The offer of unlimited storage is good for only a limited time, however. And the unlimited part of the offer covers only music files, not pictures or HD movies. If you're using Cloud Drive to store anything other than music, the old rates and storage limits still apply. So, for example, a $20-for-20 GB annual plan comes with unlimited music storage but just 20 GB of storage for all other types of files.
The entry-level Cloud Drive storage plan is still the free 5 GB plan. The unlimited storage offer kicks in at the 20 GB plan. There are also plans for 50 GB, 100 GB, 200 GB, 500 GB and 1,000 GB. But if only music will be stored in the account, the 20 GB plan will suffice.

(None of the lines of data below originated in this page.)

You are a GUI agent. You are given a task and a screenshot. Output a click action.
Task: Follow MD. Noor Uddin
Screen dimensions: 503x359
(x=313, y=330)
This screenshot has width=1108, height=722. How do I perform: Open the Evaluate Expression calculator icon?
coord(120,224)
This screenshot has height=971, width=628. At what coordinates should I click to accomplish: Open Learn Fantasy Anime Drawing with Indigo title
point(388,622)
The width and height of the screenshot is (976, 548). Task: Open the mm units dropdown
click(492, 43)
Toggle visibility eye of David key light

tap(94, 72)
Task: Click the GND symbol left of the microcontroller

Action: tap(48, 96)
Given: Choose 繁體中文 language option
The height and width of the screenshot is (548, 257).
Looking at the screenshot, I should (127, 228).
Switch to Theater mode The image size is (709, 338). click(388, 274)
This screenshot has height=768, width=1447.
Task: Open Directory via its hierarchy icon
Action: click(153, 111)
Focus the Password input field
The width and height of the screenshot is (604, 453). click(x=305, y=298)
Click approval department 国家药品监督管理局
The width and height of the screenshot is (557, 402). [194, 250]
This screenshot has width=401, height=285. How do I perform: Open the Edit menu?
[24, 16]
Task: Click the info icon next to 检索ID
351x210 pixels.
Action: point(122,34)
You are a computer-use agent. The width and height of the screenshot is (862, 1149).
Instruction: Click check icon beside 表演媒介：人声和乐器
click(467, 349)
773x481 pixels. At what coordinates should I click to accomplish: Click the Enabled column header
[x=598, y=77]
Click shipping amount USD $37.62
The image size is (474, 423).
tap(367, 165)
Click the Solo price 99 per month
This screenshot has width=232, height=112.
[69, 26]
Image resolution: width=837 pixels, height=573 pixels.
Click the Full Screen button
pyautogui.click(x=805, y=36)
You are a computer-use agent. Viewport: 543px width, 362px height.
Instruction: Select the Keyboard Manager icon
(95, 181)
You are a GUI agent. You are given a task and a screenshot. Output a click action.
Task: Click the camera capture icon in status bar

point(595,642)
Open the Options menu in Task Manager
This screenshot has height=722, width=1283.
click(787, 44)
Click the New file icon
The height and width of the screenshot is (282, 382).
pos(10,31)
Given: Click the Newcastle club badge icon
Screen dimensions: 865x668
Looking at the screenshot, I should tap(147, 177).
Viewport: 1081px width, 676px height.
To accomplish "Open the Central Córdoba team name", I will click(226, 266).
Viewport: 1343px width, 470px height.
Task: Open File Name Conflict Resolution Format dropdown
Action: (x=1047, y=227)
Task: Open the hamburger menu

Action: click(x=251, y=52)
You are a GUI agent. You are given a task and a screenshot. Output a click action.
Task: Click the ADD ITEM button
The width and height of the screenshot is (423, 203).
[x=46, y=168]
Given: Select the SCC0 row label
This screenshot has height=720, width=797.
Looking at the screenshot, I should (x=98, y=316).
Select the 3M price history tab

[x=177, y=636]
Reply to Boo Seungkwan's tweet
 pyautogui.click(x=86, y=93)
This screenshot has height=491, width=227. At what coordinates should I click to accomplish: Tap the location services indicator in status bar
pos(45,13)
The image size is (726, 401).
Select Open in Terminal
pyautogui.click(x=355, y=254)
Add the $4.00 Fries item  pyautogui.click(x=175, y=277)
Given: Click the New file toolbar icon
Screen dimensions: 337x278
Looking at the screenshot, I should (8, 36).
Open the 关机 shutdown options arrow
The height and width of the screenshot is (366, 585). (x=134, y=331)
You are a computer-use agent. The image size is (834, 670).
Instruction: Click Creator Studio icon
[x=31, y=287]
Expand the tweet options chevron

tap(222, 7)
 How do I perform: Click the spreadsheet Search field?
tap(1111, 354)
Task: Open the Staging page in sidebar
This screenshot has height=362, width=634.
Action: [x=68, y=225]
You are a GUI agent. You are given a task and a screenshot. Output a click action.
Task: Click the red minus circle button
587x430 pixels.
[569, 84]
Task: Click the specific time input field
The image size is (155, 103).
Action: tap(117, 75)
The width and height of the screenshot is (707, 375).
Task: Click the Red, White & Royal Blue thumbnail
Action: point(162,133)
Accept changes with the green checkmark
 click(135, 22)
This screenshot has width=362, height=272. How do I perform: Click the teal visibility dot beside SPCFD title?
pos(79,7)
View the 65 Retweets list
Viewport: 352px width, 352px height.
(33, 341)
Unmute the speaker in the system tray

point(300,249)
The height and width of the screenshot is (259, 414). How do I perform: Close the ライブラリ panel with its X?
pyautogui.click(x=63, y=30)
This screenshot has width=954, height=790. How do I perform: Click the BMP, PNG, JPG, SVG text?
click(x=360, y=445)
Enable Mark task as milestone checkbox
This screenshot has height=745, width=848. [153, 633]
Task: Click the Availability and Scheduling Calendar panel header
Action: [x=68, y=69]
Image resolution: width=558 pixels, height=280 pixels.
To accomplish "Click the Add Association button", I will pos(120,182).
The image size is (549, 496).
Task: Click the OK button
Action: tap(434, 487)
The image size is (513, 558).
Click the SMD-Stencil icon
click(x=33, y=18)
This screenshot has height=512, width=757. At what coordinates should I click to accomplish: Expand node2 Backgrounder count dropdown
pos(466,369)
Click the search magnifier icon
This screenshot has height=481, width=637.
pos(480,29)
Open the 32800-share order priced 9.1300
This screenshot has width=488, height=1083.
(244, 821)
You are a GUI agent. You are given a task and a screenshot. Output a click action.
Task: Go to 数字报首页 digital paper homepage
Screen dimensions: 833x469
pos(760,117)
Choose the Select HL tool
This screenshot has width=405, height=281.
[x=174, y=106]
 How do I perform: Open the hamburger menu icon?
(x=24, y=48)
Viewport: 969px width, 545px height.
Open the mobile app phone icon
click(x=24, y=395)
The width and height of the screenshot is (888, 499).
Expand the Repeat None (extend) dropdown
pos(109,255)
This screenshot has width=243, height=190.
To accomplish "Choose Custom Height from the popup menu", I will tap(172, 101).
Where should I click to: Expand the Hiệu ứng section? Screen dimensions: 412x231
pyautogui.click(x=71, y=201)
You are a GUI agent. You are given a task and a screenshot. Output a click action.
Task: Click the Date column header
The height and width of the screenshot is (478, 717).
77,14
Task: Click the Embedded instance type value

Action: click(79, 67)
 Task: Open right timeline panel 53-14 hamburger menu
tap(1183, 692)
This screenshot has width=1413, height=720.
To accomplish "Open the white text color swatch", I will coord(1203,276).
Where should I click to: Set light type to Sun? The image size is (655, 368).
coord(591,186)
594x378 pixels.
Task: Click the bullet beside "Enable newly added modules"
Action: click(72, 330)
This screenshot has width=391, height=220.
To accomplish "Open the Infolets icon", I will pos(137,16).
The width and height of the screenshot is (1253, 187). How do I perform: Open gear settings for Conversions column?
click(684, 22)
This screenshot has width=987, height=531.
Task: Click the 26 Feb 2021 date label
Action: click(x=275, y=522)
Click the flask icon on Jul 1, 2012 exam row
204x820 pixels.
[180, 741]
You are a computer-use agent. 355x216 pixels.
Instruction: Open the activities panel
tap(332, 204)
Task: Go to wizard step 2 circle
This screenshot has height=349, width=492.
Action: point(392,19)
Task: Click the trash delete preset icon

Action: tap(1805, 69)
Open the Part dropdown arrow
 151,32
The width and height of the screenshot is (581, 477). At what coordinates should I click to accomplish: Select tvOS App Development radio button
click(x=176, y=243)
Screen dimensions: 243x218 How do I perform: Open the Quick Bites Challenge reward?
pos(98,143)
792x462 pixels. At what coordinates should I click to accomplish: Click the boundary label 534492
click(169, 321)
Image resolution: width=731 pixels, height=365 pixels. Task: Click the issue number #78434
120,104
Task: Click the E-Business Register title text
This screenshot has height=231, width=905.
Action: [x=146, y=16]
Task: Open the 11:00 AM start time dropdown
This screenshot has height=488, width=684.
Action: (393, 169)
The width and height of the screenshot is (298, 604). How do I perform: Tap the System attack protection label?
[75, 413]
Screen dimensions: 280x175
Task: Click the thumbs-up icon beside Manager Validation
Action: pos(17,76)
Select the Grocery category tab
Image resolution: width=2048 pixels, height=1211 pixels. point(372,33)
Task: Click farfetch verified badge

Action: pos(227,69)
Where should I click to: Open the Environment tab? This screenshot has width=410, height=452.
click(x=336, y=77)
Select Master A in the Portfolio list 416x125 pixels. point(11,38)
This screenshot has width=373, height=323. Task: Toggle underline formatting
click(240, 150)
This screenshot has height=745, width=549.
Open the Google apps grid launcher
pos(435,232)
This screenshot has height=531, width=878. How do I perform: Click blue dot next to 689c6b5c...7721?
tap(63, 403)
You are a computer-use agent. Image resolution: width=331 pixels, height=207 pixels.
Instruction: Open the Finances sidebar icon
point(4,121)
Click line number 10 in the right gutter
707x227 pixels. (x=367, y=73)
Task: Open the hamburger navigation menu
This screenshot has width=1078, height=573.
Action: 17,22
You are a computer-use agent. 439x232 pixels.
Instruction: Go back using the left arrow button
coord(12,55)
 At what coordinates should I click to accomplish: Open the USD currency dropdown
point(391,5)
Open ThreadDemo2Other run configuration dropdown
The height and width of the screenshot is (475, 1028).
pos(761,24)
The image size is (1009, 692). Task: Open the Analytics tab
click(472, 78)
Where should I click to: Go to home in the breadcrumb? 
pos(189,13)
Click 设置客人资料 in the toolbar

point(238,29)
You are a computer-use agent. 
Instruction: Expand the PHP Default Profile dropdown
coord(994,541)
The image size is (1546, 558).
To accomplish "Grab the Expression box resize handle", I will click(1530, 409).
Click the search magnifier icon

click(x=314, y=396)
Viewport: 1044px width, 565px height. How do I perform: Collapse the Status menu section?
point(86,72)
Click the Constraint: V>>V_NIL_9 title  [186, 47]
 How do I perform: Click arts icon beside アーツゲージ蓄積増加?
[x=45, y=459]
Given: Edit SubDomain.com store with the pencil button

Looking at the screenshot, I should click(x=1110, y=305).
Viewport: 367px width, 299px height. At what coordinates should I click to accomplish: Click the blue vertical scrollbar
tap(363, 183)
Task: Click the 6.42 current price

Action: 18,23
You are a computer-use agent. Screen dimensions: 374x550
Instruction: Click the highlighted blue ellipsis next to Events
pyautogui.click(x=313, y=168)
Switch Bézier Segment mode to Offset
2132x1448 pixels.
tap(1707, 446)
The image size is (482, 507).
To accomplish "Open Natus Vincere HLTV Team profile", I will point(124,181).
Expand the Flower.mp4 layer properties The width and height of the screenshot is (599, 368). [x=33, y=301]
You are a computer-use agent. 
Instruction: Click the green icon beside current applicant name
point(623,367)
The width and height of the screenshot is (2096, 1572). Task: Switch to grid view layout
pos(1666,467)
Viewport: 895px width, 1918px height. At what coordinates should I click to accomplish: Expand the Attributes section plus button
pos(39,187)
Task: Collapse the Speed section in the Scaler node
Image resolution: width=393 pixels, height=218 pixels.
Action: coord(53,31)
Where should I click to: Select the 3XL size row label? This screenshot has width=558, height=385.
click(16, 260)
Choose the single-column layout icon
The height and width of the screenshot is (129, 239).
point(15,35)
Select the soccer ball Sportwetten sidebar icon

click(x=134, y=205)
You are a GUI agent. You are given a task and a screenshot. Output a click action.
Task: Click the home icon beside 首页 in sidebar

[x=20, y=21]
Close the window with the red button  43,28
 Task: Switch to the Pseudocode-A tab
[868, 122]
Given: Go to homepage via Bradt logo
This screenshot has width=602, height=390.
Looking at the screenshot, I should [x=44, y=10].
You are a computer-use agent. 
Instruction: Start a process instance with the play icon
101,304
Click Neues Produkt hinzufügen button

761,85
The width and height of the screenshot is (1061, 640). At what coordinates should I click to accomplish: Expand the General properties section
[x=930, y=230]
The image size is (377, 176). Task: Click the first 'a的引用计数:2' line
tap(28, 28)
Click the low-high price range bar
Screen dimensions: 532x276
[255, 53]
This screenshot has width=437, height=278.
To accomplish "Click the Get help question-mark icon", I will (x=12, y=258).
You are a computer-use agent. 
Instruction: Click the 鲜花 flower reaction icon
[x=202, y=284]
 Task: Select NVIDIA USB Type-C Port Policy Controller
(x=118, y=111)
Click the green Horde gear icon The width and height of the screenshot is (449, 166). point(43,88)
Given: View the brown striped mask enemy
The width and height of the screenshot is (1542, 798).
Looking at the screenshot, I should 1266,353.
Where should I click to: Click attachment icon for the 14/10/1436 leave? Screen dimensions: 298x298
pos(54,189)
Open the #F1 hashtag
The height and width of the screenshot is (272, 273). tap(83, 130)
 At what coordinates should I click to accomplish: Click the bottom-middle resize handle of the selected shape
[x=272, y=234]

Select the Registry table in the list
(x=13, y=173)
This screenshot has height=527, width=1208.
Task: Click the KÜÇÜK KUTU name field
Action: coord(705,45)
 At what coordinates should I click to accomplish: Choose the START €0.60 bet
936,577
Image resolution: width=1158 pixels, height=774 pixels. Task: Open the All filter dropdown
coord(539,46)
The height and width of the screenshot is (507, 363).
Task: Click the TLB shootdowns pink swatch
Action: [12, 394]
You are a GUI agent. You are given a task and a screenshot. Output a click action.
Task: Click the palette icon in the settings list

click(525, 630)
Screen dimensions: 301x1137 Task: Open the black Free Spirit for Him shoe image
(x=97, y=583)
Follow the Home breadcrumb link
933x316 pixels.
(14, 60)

Apple's iTunes Match service, to be launched this fall, will cost $24.99 per year and will have a limit of 20,000 songs. Google's Music Beta is free of charge and currently limits the user to 20,000 songs and a 250MB limit per individual song.
But Amazon still has some work to do before Cloud Drive is ready for prime time. Cloud Drive requires the user to upload each song to an individual account. In effect, Amazon dedicates server space for each Cloud Drive user. This approach allowed Amazon to launch Cloud Drive without licenses from record labels but results in long upload time.
iTunes Match will have a scan-and-match feature that quickly scans the user's hard drive and matches those songs with the user's cloud-based account. Apple secured the required licenses from record labels for this service. Users will be spared from long upload times. Only songs that do not match will be uploaded individually. But that should not be much of an inconvenience since Apple claims it has 18 million songs in its catalog for the matching process.